● **Instructions for the task**:
Change every "Instruction" in the material below to "Directive", and reproduce all other text unchanged.

● **Records for locating described items**:

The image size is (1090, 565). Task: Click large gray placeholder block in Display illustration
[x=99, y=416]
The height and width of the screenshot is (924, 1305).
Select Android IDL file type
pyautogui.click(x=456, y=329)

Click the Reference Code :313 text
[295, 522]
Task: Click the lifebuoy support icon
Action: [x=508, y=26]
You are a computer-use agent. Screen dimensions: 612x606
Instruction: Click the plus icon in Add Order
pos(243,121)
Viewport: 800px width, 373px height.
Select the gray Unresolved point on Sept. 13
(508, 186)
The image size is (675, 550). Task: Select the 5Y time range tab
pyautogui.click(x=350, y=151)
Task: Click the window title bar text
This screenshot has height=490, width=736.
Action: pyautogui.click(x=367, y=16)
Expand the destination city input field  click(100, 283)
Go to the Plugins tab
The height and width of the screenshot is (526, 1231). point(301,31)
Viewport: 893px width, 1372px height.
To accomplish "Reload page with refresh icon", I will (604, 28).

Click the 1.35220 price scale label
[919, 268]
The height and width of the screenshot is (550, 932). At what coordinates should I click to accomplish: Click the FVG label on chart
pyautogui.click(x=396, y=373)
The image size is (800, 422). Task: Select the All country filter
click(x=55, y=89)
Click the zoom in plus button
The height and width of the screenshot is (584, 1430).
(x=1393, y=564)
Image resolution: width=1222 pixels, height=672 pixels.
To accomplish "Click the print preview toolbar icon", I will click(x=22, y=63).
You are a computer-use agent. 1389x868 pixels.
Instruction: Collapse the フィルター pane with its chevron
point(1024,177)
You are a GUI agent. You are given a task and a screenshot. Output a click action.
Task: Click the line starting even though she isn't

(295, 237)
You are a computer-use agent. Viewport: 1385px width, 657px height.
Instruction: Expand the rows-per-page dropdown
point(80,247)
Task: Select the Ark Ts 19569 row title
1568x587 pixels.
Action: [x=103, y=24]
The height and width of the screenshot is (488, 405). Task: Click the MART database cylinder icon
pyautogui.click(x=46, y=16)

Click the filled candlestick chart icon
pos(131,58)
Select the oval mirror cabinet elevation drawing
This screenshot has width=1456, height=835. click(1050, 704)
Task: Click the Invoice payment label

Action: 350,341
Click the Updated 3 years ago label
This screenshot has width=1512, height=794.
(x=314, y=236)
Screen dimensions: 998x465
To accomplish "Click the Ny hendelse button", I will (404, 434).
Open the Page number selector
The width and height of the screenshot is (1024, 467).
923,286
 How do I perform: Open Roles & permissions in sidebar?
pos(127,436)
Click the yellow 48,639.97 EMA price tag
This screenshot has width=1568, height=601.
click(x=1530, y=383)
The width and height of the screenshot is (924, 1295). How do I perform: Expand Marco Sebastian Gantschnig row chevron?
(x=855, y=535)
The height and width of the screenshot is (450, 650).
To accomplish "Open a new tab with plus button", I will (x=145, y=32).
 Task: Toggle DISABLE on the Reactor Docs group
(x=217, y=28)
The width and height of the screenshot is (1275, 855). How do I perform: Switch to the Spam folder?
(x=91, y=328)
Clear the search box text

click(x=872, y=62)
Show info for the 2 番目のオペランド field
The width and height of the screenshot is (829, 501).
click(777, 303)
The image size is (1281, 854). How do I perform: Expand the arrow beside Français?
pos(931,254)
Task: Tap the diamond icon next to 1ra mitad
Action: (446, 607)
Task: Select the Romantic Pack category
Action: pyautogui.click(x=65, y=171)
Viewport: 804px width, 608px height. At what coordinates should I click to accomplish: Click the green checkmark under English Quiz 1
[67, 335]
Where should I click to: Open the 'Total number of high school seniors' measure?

● **Task solution**:
The image size is (1090, 565). Task: Click large gray placeholder block in Display illustration
[x=99, y=416]
The height and width of the screenshot is (924, 1305).
Select Android IDL file type
pyautogui.click(x=456, y=329)

Click the Reference Code :313 text
[295, 522]
Task: Click the lifebuoy support icon
Action: [x=508, y=26]
You are a computer-use agent. Screen dimensions: 612x606
Directive: Click the plus icon in Add Order
pos(243,121)
Viewport: 800px width, 373px height.
Select the gray Unresolved point on Sept. 13
(508, 186)
The image size is (675, 550). Task: Select the 5Y time range tab
pyautogui.click(x=350, y=151)
Task: Click the window title bar text
This screenshot has height=490, width=736.
Action: pyautogui.click(x=367, y=16)
Expand the destination city input field  click(100, 283)
Go to the Plugins tab
The height and width of the screenshot is (526, 1231). point(301,31)
Viewport: 893px width, 1372px height.
To accomplish "Reload page with refresh icon", I will (604, 28).

Click the 1.35220 price scale label
[919, 268]
The height and width of the screenshot is (550, 932). At what coordinates should I click to accomplish: Click the FVG label on chart
pyautogui.click(x=396, y=373)
The image size is (800, 422). Task: Select the All country filter
click(x=55, y=89)
Click the zoom in plus button
The height and width of the screenshot is (584, 1430).
(x=1393, y=564)
Image resolution: width=1222 pixels, height=672 pixels.
To accomplish "Click the print preview toolbar icon", I will click(x=22, y=63).
You are a computer-use agent. 1389x868 pixels.
Directive: Collapse the フィルター pane with its chevron
point(1024,177)
You are a GUI agent. You are given a task and a screenshot. Output a click action.
Task: Click the line starting even though she isn't

(295, 237)
You are a computer-use agent. Viewport: 1385px width, 657px height.
Directive: Expand the rows-per-page dropdown
point(80,247)
Task: Select the Ark Ts 19569 row title
1568x587 pixels.
Action: [x=103, y=24]
The height and width of the screenshot is (488, 405). Task: Click the MART database cylinder icon
pyautogui.click(x=46, y=16)

Click the filled candlestick chart icon
pos(131,58)
Select the oval mirror cabinet elevation drawing
This screenshot has width=1456, height=835. click(1050, 704)
Task: Click the Invoice payment label

Action: 350,341
Click the Updated 3 years ago label
This screenshot has width=1512, height=794.
(x=314, y=236)
Screen dimensions: 998x465
To accomplish "Click the Ny hendelse button", I will (404, 434).
Open the Page number selector
The width and height of the screenshot is (1024, 467).
923,286
 How do I perform: Open Roles & permissions in sidebar?
pos(127,436)
Click the yellow 48,639.97 EMA price tag
This screenshot has width=1568, height=601.
click(x=1530, y=383)
The width and height of the screenshot is (924, 1295). How do I perform: Expand Marco Sebastian Gantschnig row chevron?
(x=855, y=535)
The height and width of the screenshot is (450, 650).
To accomplish "Open a new tab with plus button", I will (x=145, y=32).
 Task: Toggle DISABLE on the Reactor Docs group
(x=217, y=28)
The width and height of the screenshot is (1275, 855). How do I perform: Switch to the Spam folder?
(x=91, y=328)
Clear the search box text

click(x=872, y=62)
Show info for the 2 番目のオペランド field
The width and height of the screenshot is (829, 501).
click(777, 303)
The image size is (1281, 854). How do I perform: Expand the arrow beside Français?
pos(931,254)
Task: Tap the diamond icon next to 1ra mitad
Action: (446, 607)
Task: Select the Romantic Pack category
Action: pyautogui.click(x=65, y=171)
Viewport: 804px width, 608px height. At what coordinates should I click to accomplish: Click the green checkmark under English Quiz 1
[67, 335]
Where should I click to: Open the 'Total number of high school seniors' measure?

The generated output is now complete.